**Your goal:** Reproduce the records below word for word, starting at the line that contains "Where should I click to: Click the large" and ending after the line that contains "Looking at the screenshot, I should point(63,653).".

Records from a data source
◆ ◆ ◆ ◆ ◆ ◆ ◆

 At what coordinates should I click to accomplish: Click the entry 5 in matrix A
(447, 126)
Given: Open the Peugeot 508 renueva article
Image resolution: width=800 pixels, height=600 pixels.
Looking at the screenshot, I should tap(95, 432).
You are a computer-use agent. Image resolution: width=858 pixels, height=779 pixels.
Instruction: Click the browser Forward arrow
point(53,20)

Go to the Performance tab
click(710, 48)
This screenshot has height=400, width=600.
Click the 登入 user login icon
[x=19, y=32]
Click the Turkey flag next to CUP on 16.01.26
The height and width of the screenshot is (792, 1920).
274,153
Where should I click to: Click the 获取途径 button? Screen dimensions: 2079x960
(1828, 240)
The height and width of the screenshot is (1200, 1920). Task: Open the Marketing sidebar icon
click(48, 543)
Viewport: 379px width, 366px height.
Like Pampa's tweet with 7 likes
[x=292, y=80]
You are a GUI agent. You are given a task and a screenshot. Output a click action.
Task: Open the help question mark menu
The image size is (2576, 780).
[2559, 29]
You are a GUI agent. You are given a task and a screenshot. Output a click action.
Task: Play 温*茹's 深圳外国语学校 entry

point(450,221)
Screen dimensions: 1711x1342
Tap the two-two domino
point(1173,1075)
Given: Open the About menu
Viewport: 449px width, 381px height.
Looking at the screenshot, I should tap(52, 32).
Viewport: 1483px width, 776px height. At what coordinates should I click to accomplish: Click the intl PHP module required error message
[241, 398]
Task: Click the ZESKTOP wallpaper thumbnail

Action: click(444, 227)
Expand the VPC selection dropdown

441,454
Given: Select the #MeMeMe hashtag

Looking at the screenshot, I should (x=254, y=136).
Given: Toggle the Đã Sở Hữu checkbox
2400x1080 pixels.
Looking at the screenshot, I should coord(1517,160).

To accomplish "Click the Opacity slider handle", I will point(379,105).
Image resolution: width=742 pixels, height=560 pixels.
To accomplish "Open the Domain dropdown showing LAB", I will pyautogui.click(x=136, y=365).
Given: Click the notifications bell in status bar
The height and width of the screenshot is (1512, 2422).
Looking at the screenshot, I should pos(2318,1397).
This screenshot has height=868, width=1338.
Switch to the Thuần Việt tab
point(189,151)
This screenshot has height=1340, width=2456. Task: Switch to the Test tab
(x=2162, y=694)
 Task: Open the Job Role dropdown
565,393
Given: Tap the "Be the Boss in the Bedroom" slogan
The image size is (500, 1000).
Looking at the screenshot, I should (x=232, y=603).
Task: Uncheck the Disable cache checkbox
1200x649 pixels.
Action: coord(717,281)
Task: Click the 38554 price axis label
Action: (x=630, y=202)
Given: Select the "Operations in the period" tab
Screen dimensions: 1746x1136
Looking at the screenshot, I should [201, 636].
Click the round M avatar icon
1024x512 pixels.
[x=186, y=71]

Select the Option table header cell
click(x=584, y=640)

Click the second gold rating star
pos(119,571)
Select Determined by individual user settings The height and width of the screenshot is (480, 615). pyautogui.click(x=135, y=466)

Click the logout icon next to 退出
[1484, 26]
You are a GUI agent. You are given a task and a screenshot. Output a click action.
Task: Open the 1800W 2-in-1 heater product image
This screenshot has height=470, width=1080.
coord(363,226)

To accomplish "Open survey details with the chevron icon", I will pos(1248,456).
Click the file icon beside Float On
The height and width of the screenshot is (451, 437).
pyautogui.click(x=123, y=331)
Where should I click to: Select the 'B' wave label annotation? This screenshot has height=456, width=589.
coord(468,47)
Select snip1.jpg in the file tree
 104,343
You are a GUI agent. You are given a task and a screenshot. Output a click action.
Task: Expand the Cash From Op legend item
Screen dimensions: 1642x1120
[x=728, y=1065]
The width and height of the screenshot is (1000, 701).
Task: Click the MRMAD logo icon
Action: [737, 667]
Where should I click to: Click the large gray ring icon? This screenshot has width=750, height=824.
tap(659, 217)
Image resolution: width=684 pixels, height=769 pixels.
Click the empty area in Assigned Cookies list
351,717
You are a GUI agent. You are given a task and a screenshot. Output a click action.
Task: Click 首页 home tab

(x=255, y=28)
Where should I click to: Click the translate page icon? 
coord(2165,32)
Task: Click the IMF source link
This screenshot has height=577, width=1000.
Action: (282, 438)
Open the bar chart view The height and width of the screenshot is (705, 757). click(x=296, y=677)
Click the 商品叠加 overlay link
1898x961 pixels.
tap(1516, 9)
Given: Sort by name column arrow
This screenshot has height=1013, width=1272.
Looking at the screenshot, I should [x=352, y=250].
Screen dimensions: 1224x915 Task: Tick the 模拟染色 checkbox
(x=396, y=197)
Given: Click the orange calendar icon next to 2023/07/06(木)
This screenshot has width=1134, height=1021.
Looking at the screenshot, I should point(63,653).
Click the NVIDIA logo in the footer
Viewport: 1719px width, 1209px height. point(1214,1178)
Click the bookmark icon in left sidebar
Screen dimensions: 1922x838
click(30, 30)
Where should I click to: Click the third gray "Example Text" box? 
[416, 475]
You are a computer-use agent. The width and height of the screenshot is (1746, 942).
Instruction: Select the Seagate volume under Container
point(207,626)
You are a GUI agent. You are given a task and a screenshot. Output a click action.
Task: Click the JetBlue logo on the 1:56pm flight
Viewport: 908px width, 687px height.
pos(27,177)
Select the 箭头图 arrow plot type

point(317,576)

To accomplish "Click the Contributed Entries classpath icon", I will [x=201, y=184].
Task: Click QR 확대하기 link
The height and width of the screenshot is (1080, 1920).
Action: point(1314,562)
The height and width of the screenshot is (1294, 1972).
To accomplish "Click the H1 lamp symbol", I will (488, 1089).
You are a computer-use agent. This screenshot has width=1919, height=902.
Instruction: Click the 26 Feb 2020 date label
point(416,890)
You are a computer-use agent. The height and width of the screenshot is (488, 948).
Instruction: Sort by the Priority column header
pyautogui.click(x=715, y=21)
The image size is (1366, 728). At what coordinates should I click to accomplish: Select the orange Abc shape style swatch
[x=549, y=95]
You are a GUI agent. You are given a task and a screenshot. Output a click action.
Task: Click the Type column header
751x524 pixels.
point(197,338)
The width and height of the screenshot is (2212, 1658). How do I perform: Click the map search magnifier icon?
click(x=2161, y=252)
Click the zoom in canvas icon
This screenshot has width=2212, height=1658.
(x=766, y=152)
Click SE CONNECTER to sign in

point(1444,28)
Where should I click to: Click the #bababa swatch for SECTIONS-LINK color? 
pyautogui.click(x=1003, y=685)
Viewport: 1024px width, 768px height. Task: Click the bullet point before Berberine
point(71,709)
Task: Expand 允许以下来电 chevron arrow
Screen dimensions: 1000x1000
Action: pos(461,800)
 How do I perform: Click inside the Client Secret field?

◆ ◆ ◆ ◆ ◆ ◆ ◆

**Full answer:**
Where should I click to: Click the large gray ring icon? This screenshot has width=750, height=824.
tap(659, 217)
Image resolution: width=684 pixels, height=769 pixels.
Click the empty area in Assigned Cookies list
351,717
You are a GUI agent. You are given a task and a screenshot. Output a click action.
Task: Click 首页 home tab

(x=255, y=28)
Where should I click to: Click the translate page icon? 
coord(2165,32)
Task: Click the IMF source link
This screenshot has height=577, width=1000.
Action: (282, 438)
Open the bar chart view The height and width of the screenshot is (705, 757). click(x=296, y=677)
Click the 商品叠加 overlay link
1898x961 pixels.
tap(1516, 9)
Given: Sort by name column arrow
This screenshot has height=1013, width=1272.
Looking at the screenshot, I should [x=352, y=250].
Screen dimensions: 1224x915 Task: Tick the 模拟染色 checkbox
(x=396, y=197)
Given: Click the orange calendar icon next to 2023/07/06(木)
This screenshot has width=1134, height=1021.
Looking at the screenshot, I should point(63,653).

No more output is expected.